• **Task to complete**
Find each line in the records below that contains the word "agent", and copy it out.

• **Data supplied**

:::::

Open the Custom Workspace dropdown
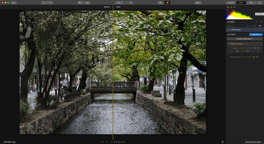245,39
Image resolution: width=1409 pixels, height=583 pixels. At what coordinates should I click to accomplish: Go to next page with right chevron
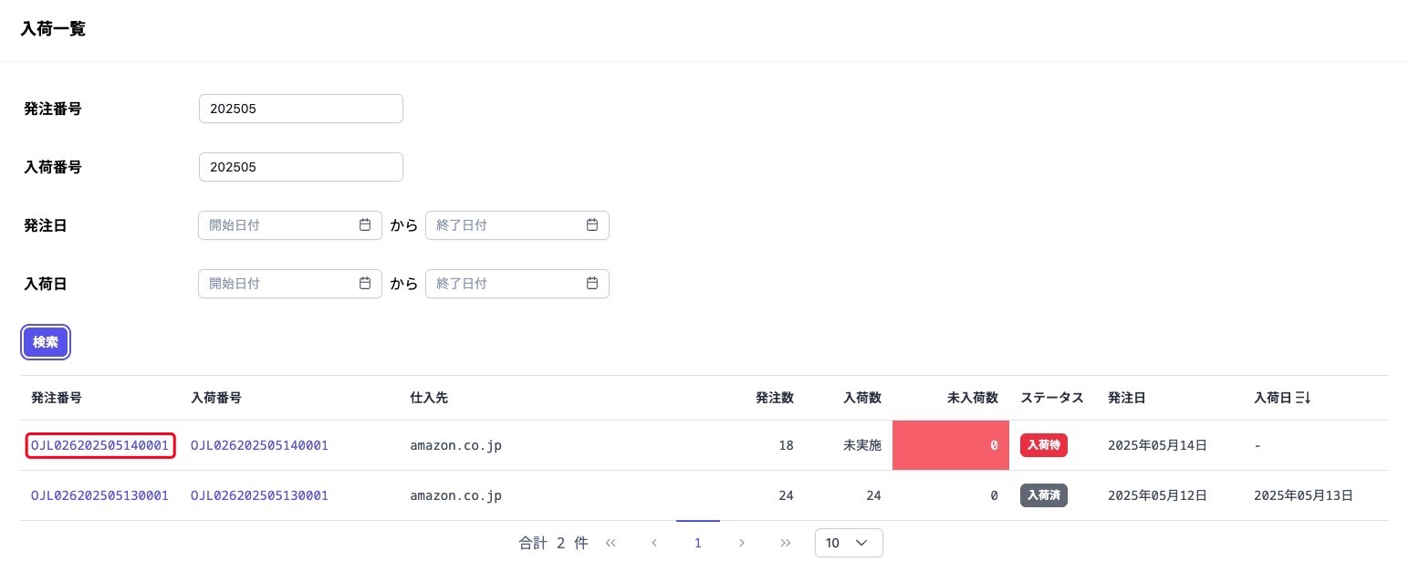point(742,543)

:::::

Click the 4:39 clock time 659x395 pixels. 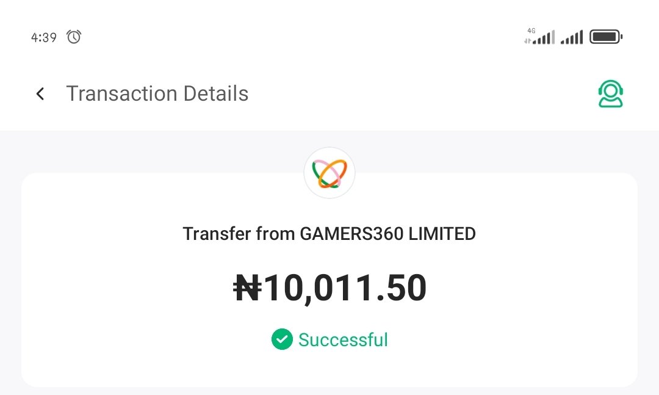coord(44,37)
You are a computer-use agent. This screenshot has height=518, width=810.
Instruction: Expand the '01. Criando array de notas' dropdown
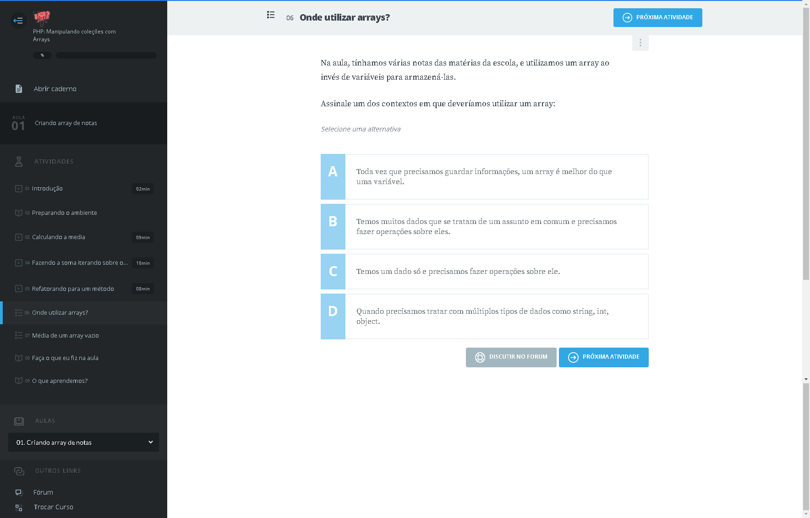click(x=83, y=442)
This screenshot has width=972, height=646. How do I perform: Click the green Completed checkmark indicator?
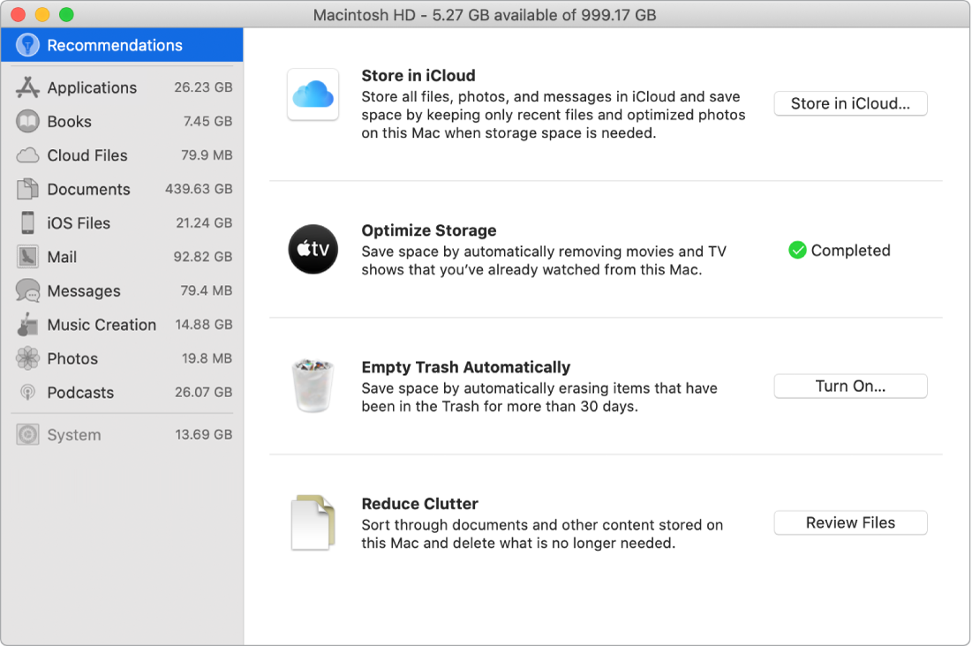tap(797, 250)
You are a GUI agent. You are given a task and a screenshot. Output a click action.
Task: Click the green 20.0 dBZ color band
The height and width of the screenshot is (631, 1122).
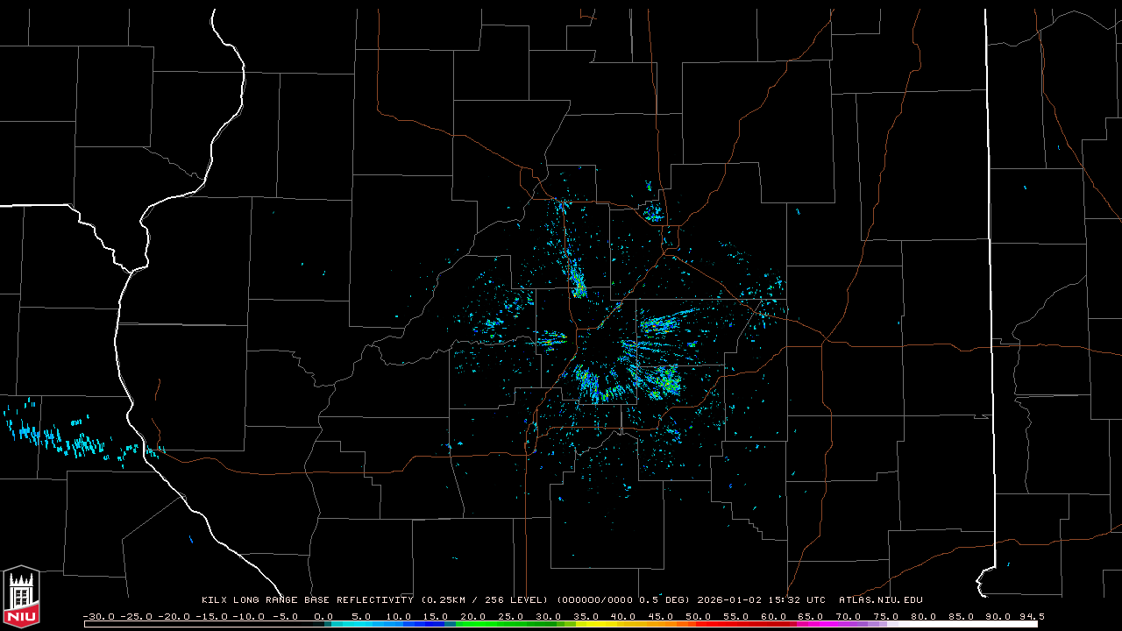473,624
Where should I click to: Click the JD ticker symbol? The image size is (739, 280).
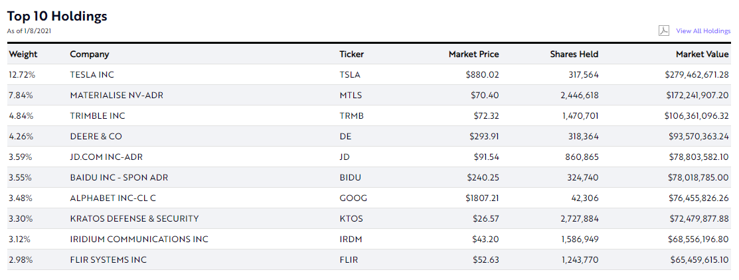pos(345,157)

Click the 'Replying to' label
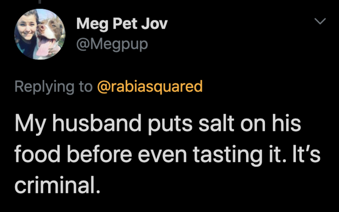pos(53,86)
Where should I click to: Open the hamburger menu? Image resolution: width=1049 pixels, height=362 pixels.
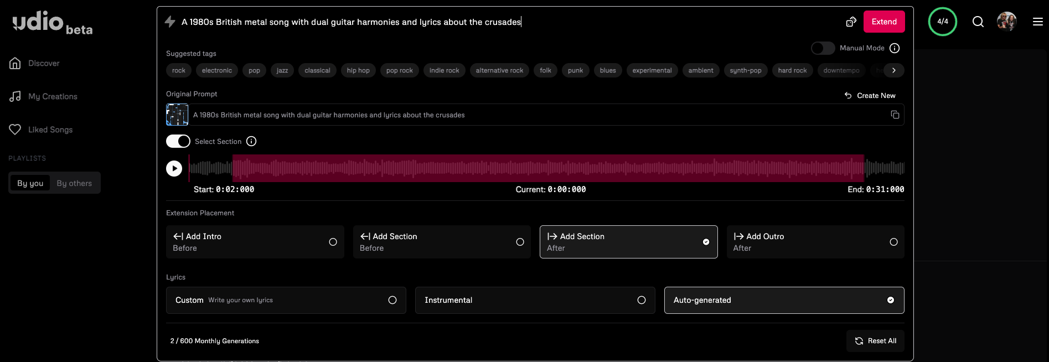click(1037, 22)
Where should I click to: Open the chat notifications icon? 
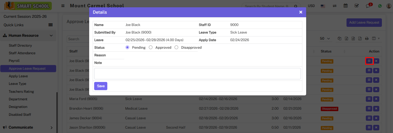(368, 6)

:::::

• **Solution for this task**
You are a computer-use agent. This screenshot has height=518, width=810.
You are a GUI agent. You are given a task and a screenshot. Output a click action.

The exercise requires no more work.